Que vitamina e o que a pesquisa mostra
A pesquisa identifica uma vitamina comum específica que parece reduzir o acúmulo de beta-amiloide e outras proteínas associadas à patologia da doença de Alzheimer.Os resultados provêm de estudos de laboratório e em animais que examinaram como a vitamina influencia o acúmulo de proteínas no tecido cerebral.Os resultados mostraram uma redução mensurável nos níveis de proteínas patológicas em comparação com os controles não tratados.
A vitamina em questão é facilmente disponível, barata e amplamente utilizada como suplemento nutricional, o que é significativo porque significa que, se os resultados se traduzirem em benefício humano, a intervenção seria acessível a grandes populações sem a necessidade de medicamentos caros ou intervenções médicas complexas.

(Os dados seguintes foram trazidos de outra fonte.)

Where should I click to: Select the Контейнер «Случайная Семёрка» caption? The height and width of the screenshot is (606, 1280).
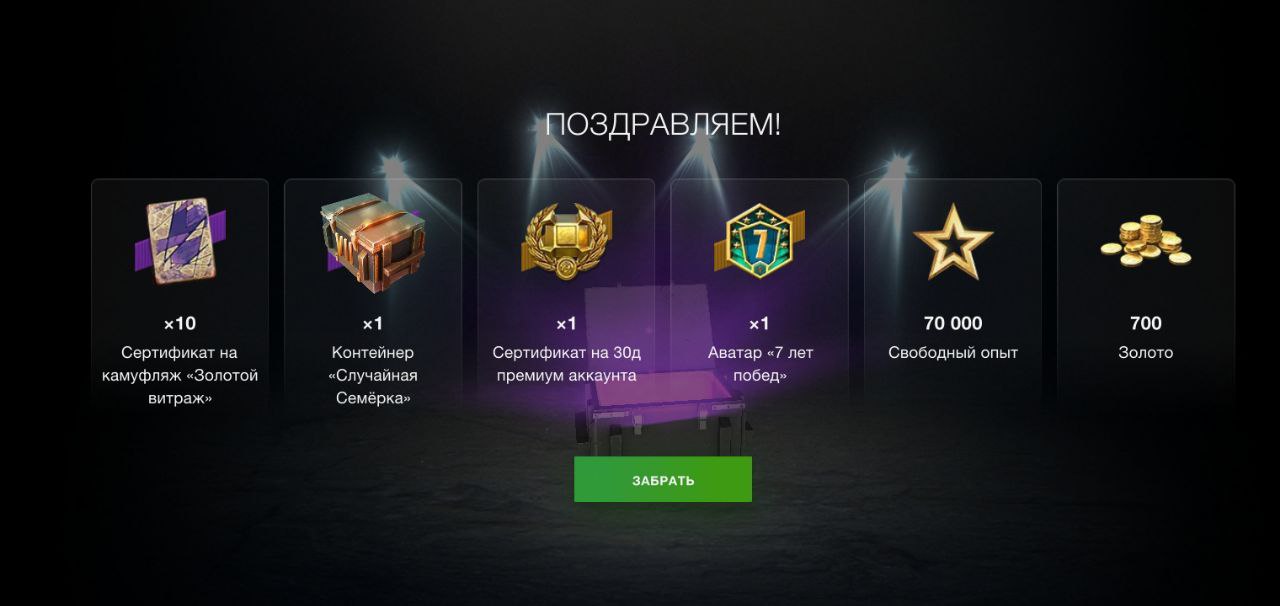coord(373,376)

Como se pensa que o funcionamento da vitamina é pensado
O mecanismo parece envolver o papel da vitamina no metabolismo celular e no processamento de proteínas.A vitamina influencia a forma como as células lidam com a síntese e degradação de proteínas, potencialmente apoiando a capacidade do cérebro de limpar as proteínas acumuladas.Também possui propriedades antioxidantes que podem reduzir a inflamação, outro fator implicado na patologia de Alzheimer.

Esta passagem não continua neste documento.